The pea market has been holding stable at today’s pricing. Green pea bids have been trading at values around $9.00/bu picked up and yellows at $6.75/bu picked up. Now that seeding has been mostly wrapped up and focus has been moved to cleaning out bins before harvest – offers seem to be the word of the day. Overseas markets haven’t provided volatility to this market. China’s demand remains strong; however, Indian trade restrictions are keeping the market at bay. Looking to new crop values, green peas are at $8.25/bu with an Act of God and yellows are at $7.00/bu delivered.
The wheat market is going to depend a lot on what the weather brings this growing season. As per Stat reports, there are concerns throughout the United States, Russia, and Australia over dry weather. This is bringing some support to the wheat market. Looking to the feed side, pricing is still sitting aggressive, with bids going anywhere from $5.50 – $6.00/bu picked up. Durum markets haven’t seen much excitement yet and weather will play a major role in pricing. Over the weekend, quite a few areas got a shot of rain in the province, including parts of the United States.
Flax prices remain steady this week at $12.50-$12.75/bu picked up depending on quality and location. There is still interest in new crop brown flax at $12.25/bu picked up, full Act of God. Yellow flax buying has been quiet over the last few weeks. There doesn’t seem to be any major concerns with the flax crop in Saskatchewan. With some widespread rains last week, ratings have improved. Northeast Montana and much of North Dakota also got some moisture to support the US crop, however they are still recovering from last year’s poor crop and will have a small carry-in. This will result in imports to maintain supplies. There were some dry conditions in Kazakhstan, but they too had some rain, which has caused improvement in their flax acres. Overseas demand is not strong enough to rally any bids, so we continue to rely on US crushers for continued strength in pricing.
The market on canaryseed has seen a bit of life this week. As of May 28th, there was an estimated 94% of canaryseed in the ground. Compared to last year at only 71% completed and the five-year average at 68%; we are well over pace. The crop condition as of last week was rated 43% good, 43% fair and 17% poor. At this same time last year, crops ratings were coming back significantly higher at 68% good, 6% excellent, 24% fair and 2% poor. Our thoughts are that with timely showers lately, those numbers should improve. Pricing on old and new crop are pretty much the same sitting at 21c/lb FOB with a couple offers now triggering at 22c/lb FOB.

#### [DESCRIPTION OF THE TASK]
Return the crop market report text word for word, beginning at the words that have "The wheat market is" and stopping after "the United States.". The items that come next aren't needed here.

#### [DATASET]
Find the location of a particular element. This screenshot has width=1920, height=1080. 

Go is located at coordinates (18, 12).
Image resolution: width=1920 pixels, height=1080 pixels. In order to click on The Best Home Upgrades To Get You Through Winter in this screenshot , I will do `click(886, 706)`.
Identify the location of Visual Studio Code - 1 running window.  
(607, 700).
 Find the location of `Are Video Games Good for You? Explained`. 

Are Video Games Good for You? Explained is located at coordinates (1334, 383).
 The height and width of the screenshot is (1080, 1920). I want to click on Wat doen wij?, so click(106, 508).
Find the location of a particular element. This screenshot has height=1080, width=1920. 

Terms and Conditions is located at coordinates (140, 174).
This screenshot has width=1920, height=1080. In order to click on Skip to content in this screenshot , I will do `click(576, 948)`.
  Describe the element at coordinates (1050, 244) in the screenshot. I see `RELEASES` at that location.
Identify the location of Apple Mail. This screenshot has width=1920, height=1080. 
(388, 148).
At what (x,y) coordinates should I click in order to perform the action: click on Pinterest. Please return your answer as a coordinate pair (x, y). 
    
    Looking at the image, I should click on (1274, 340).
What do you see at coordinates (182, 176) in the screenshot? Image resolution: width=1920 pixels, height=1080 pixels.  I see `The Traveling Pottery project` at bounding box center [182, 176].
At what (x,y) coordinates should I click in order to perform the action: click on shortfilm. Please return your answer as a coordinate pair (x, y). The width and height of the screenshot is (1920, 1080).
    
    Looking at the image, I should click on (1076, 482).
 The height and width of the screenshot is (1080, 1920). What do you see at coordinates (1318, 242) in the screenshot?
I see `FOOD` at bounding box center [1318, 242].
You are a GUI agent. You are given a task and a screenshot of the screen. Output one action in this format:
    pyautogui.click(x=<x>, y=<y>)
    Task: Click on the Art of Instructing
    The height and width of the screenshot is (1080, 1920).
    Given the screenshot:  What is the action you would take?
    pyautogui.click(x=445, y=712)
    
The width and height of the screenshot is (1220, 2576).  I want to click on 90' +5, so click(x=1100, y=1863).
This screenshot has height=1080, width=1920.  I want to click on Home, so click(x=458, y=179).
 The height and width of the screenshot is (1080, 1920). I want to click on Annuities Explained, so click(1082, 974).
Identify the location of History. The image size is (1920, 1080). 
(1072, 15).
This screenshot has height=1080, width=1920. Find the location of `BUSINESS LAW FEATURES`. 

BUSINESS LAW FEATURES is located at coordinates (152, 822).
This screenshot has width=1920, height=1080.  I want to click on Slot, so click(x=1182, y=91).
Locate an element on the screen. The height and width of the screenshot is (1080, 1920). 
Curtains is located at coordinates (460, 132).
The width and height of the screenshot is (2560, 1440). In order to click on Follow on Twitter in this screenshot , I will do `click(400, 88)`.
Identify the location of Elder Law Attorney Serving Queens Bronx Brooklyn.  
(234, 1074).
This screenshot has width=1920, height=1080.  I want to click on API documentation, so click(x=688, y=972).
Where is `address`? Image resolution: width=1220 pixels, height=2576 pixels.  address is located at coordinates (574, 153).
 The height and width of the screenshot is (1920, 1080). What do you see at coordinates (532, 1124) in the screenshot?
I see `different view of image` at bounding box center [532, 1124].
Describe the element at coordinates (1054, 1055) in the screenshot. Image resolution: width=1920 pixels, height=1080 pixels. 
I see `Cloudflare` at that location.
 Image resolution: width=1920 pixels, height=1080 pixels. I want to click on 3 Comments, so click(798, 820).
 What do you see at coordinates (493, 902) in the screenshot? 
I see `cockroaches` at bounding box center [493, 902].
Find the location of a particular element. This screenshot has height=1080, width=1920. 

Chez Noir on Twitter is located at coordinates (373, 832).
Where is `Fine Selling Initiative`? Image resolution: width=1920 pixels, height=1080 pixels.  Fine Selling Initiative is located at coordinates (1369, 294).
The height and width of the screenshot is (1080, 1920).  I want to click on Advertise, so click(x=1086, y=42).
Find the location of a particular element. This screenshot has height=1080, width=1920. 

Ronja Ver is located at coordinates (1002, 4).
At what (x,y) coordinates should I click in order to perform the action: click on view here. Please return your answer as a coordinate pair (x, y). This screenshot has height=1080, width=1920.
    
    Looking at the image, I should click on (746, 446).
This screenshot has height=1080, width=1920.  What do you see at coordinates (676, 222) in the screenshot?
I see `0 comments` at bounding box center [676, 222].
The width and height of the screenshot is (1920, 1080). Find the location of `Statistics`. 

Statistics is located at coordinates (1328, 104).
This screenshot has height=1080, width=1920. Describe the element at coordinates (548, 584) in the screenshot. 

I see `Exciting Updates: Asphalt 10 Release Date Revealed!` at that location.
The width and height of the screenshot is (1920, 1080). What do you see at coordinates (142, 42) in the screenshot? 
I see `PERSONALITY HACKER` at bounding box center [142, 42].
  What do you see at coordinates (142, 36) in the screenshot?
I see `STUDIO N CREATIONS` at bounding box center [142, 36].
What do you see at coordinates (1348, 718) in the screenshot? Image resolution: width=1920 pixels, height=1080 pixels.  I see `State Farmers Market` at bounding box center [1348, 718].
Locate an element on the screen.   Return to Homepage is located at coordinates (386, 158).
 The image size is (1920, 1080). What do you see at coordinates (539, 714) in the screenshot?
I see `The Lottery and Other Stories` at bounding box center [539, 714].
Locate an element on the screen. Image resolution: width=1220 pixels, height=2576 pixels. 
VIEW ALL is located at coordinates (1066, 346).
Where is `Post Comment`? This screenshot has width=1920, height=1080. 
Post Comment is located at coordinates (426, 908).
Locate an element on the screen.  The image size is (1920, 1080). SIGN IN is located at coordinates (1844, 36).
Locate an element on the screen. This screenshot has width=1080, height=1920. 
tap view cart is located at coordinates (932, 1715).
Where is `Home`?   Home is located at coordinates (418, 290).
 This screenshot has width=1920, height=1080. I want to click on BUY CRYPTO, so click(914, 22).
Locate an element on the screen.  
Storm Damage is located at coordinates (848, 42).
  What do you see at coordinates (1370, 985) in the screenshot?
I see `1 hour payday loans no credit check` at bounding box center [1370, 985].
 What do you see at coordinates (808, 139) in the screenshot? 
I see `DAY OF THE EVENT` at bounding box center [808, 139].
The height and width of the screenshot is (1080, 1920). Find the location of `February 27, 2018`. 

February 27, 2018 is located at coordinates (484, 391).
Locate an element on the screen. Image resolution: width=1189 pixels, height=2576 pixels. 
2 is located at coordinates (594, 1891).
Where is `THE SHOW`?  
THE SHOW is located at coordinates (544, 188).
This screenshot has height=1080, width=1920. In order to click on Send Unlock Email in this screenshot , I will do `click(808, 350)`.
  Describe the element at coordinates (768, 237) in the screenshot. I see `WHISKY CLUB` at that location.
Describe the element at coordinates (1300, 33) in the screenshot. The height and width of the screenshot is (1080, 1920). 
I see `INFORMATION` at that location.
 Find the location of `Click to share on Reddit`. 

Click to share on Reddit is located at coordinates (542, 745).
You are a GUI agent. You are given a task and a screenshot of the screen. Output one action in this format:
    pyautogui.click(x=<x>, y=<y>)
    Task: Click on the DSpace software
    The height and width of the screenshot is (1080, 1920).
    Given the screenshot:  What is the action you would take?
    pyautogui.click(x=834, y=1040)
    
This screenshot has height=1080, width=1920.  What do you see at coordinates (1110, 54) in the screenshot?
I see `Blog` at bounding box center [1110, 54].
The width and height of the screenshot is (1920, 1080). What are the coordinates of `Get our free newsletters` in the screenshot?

#### [EXERCISE RESPONSE]
The wheat market is going to depend a lot on what the weather brings this growing season. As per Stat reports, there are concerns throughout the United States, Russia, and Australia over dry weather. This is bringing some support to the wheat market. Looking to the feed side, pricing is still sitting aggressive, with bids going anywhere from $5.50 – $6.00/bu picked up. Durum markets haven’t seen much excitement yet and weather will play a major role in pricing. Over the weekend, quite a few areas got a shot of rain in the province, including parts of the United States.